The double quotes around the @query are breaking when the erb templating happens.

Tests

ice cream => "ice cream"
"ice cream" => "&quot;&quot;"
"ice cream => 500 error
'ice cream => "&#39;ice cream"
'ice cream' => "&#39;ice cream&#39;"

Escaping

Tried many combinations, including:

  • Escaping with single quotes '
  • Escaping with backticks `
  • Unescaping
  • Using raw()
  • Using html_escape()
  • Multiple of the above
  • Several others I've forgotten

So far, none yield the expected results.

catalog_controller

# pull this out because we're going to mutate it inside terms_array method
@query = params[:q].dup
@terms_array = query_to_terms_array(@query)

With pry:

> params
=> {"utf8"=>"✓", "f"=>{"access_types"=>["online"]}, "per_page"=>"100", "q"=>"\"ice cream\"", "controller"=>"catalog", "action"=>"index"}
> params[:q]    
=> "\"ice cream\""
params[:q].dup
=> "\"ice cream\""
@query
=> "\"\""
@terms_array
=> [["ICE", "CREAM"]]

Questions

  1. How is @query empty if params[:q].dup=> "\"ice cream\"" ?
  2. How did @terms_array get [["ICE", "CREAM"]] from that?

Some answers

1+2. @query is "\"ice cream\"" before line 197, and "\"\"" afterwards.

More questions

  1. ??

query_to_terms_array

After pairing with Drew, we decided this function is confusing.

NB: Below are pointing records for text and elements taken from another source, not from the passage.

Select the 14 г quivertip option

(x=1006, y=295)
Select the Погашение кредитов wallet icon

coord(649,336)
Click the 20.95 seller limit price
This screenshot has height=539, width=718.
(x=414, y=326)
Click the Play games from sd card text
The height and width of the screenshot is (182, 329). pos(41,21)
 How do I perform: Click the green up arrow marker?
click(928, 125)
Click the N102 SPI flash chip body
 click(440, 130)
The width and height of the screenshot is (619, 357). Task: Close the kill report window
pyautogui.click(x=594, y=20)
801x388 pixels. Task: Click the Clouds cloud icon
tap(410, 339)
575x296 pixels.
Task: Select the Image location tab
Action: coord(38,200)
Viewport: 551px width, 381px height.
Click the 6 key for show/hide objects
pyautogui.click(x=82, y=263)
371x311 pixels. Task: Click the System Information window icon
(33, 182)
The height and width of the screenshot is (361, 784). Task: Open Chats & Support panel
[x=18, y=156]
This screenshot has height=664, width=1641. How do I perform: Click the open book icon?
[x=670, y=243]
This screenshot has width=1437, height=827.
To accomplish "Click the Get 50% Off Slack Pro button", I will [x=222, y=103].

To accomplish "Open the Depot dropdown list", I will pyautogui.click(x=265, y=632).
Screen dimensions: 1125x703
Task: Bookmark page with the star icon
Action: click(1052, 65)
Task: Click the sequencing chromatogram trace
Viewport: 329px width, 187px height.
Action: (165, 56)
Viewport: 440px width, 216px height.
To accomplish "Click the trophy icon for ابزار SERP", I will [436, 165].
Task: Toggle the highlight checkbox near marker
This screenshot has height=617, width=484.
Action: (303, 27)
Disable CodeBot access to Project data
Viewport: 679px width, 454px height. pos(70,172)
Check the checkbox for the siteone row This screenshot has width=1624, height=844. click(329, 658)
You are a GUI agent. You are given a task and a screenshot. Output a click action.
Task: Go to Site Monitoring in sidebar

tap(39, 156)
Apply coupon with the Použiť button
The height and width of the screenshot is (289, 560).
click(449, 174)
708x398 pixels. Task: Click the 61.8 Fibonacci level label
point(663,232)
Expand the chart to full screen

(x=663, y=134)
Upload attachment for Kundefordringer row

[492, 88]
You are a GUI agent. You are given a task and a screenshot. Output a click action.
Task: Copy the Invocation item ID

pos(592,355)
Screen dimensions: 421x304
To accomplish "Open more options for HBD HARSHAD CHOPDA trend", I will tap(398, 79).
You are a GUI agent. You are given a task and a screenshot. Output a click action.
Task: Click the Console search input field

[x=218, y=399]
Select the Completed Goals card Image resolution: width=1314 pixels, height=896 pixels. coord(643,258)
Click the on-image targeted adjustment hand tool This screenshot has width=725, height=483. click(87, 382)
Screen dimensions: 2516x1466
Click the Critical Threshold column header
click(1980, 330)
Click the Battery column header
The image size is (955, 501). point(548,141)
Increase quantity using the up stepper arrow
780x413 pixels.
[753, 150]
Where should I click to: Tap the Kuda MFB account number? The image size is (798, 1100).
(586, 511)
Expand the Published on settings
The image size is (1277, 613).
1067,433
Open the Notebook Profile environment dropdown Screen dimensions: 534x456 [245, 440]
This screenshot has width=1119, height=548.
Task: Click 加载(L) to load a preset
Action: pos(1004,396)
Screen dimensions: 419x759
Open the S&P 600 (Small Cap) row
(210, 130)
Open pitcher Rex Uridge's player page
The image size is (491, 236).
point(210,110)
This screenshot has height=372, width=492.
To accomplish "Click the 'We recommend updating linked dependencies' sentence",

def query_to_terms_array(query)
return [] if !query || query.empty?
stopwords = Rails.cache.fetch("stopwords") do
sw = []
File.read(Rails.root.join('jetty', 'solr', 'blacklight-core', 'conf', 'stopwords.txt')).each_line do |line|
next if line.start_with?('#') || line.empty?
sw << line.upcase.strip
end
sw
end
terms_array = if query.include?(%("))
# pull out double quoted terms!
quoteds = query.scan(/"([^"]*)"/)
# now remove them from the remaining query
quoteds.each { |q| query.remove!(q.first) }
query = query.gsub(/[[:punct:]]/, '').upcase
# put it all together (removing any term thats just a stopword)
# and remove punctuation now that we've used our ""
quoteds.flatten.map(&:upcase) + (query.split(" ").delete_if { |term| stopwords.any? { |stopword| stopword == term } })
else
query.split(" ").delete_if { |term| stopwords.any? { |stopword| stopword == term } }
end
# remove extra spaces and turn each term into word array
terms_array.map { |term| term.upcase.strip.gsub(/[^\w\s]/, "").split(" ") }

Current steps:

  1. Read the list of stopwords

  2. if query contains quotes:

    1. Get quoted terms
    2. Remove quoted terms from query
    3. Remove punctuation from remaining query
    4. Uppercase remaining query
    5. Remove stop words from remaining query
    6. Flatten quoted terms
    7. Add remaining cleaned query terms to quoted terms
  3. Else:

    1. Split query by space
    2. Remove stopwords
  4. For each term:

    1. Uppercase
    2. Strip whitespace
    3. Remove all non word, non space characters
  5. Return query terms array